Please transcribe the data that follows exactly, from its first line through the line that contains "Switch to the Path".

[[ Given entries open ]]

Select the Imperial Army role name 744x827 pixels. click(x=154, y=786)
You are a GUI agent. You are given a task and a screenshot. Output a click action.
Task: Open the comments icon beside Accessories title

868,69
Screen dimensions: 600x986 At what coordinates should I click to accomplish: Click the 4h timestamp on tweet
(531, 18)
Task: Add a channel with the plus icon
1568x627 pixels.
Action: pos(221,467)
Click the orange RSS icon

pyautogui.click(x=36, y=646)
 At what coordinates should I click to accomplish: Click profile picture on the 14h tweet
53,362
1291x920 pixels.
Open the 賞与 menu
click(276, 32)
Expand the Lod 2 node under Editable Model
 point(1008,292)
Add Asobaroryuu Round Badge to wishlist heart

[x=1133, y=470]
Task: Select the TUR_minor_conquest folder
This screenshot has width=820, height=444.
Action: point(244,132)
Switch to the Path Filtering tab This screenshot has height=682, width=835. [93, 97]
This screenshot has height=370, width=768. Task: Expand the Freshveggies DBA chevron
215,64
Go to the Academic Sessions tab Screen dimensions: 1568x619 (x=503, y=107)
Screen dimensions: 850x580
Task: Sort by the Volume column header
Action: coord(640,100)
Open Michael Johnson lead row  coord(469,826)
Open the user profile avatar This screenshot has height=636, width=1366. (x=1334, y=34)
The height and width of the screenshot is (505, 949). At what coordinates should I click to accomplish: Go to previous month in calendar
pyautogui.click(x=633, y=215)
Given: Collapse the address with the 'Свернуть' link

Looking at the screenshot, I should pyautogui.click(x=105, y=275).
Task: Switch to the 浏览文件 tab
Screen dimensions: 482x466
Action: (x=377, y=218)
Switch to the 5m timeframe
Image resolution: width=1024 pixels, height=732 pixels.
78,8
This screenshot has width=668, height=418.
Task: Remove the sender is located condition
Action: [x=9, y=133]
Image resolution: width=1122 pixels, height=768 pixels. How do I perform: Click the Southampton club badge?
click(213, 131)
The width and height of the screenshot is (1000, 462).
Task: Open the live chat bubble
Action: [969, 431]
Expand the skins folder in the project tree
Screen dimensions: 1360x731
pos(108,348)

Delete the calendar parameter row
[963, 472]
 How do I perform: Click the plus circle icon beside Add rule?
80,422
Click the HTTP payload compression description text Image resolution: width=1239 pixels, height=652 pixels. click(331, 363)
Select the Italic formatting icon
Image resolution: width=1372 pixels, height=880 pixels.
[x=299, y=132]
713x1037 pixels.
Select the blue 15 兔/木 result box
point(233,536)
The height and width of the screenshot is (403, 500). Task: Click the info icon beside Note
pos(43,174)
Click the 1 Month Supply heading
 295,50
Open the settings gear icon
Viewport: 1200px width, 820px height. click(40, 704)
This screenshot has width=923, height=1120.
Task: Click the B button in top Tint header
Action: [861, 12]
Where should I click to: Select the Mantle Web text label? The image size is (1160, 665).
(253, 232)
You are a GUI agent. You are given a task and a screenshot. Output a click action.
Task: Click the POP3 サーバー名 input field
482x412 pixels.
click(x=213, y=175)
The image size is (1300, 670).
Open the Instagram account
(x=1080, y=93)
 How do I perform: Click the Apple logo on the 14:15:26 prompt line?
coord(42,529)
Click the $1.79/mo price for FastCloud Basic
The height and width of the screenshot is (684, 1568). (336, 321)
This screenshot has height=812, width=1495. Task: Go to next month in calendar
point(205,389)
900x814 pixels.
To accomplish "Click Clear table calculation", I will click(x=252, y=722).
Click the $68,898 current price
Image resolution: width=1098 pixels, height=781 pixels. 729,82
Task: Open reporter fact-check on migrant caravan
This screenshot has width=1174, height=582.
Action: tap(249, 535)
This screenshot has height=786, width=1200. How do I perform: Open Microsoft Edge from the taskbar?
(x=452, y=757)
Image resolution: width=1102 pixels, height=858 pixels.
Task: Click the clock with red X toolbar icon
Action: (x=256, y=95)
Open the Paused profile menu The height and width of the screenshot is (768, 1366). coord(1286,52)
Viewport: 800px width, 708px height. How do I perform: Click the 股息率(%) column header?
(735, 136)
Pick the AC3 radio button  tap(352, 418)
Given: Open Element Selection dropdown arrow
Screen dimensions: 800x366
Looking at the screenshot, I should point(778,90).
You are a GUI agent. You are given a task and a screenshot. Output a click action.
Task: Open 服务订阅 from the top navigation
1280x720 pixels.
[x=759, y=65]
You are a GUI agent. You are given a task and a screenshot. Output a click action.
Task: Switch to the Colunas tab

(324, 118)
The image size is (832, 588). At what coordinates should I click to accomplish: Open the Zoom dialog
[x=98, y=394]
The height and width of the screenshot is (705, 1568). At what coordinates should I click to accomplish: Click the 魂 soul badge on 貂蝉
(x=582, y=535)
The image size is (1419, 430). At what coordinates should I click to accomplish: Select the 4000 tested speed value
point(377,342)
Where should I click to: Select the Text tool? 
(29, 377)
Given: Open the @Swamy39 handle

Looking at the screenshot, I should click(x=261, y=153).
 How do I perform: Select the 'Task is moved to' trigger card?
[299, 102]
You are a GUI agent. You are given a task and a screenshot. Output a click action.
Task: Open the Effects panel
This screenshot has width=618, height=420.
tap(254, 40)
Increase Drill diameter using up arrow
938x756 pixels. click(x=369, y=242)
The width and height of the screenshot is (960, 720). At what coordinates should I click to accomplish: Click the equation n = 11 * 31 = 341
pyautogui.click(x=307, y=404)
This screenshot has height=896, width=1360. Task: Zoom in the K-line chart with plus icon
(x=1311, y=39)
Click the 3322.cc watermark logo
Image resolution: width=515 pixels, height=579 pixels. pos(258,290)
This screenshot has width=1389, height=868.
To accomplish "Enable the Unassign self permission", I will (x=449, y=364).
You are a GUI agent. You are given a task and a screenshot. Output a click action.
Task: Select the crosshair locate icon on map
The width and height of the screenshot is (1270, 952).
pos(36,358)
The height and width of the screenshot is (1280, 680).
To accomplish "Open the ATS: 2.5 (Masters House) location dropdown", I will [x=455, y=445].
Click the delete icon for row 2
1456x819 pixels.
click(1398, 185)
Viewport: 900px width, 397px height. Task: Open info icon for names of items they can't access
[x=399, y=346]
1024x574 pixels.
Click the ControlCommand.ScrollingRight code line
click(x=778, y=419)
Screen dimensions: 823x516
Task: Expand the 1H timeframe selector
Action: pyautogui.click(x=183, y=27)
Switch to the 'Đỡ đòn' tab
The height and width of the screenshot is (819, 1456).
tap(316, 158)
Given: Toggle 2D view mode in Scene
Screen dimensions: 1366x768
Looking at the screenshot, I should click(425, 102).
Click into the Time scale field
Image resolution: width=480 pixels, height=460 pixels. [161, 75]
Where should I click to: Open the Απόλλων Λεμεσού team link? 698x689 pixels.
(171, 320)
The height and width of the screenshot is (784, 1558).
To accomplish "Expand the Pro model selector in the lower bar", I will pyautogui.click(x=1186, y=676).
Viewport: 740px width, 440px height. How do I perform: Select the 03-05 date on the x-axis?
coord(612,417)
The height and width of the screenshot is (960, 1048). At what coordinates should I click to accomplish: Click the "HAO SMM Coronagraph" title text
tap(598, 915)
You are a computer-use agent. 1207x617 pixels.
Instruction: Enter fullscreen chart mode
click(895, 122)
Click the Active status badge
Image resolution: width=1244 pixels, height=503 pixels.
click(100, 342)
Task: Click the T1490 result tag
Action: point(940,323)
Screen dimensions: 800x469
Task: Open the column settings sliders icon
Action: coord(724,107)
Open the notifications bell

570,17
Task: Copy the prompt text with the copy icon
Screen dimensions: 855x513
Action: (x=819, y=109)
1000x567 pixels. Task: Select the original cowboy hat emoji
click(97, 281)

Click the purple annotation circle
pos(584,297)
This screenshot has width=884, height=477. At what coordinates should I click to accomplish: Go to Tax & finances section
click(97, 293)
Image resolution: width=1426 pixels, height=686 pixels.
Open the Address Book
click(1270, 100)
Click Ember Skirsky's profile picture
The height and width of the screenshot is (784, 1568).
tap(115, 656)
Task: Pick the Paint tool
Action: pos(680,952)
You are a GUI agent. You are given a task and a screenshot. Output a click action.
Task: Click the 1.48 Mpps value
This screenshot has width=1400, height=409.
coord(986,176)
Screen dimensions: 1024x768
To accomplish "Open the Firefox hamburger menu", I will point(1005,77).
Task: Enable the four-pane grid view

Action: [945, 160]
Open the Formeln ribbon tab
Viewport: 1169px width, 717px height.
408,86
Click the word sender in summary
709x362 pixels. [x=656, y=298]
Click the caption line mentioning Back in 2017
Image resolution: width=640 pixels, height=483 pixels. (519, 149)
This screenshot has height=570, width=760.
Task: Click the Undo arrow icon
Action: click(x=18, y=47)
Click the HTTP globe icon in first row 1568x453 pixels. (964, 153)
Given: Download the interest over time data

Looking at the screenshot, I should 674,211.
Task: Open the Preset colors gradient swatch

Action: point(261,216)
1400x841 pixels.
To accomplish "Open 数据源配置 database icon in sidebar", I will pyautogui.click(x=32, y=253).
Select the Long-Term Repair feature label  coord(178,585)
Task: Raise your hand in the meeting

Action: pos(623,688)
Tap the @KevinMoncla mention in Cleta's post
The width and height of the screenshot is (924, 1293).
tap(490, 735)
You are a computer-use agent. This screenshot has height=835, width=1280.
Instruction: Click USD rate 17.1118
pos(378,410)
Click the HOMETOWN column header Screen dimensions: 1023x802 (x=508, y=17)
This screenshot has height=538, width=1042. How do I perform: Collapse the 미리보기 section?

[[ Given entries closed ]]

Answer:
Select the Imperial Army role name 744x827 pixels. click(x=154, y=786)
You are a GUI agent. You are given a task and a screenshot. Output a click action.
Task: Open the comments icon beside Accessories title

868,69
Screen dimensions: 600x986 At what coordinates should I click to accomplish: Click the 4h timestamp on tweet
(531, 18)
Task: Add a channel with the plus icon
1568x627 pixels.
Action: pos(221,467)
Click the orange RSS icon

pyautogui.click(x=36, y=646)
 At what coordinates should I click to accomplish: Click profile picture on the 14h tweet
53,362
1291x920 pixels.
Open the 賞与 menu
click(276, 32)
Expand the Lod 2 node under Editable Model
 point(1008,292)
Add Asobaroryuu Round Badge to wishlist heart

[x=1133, y=470]
Task: Select the TUR_minor_conquest folder
This screenshot has width=820, height=444.
Action: point(244,132)
Switch to the Path Filtering tab This screenshot has height=682, width=835. [93, 97]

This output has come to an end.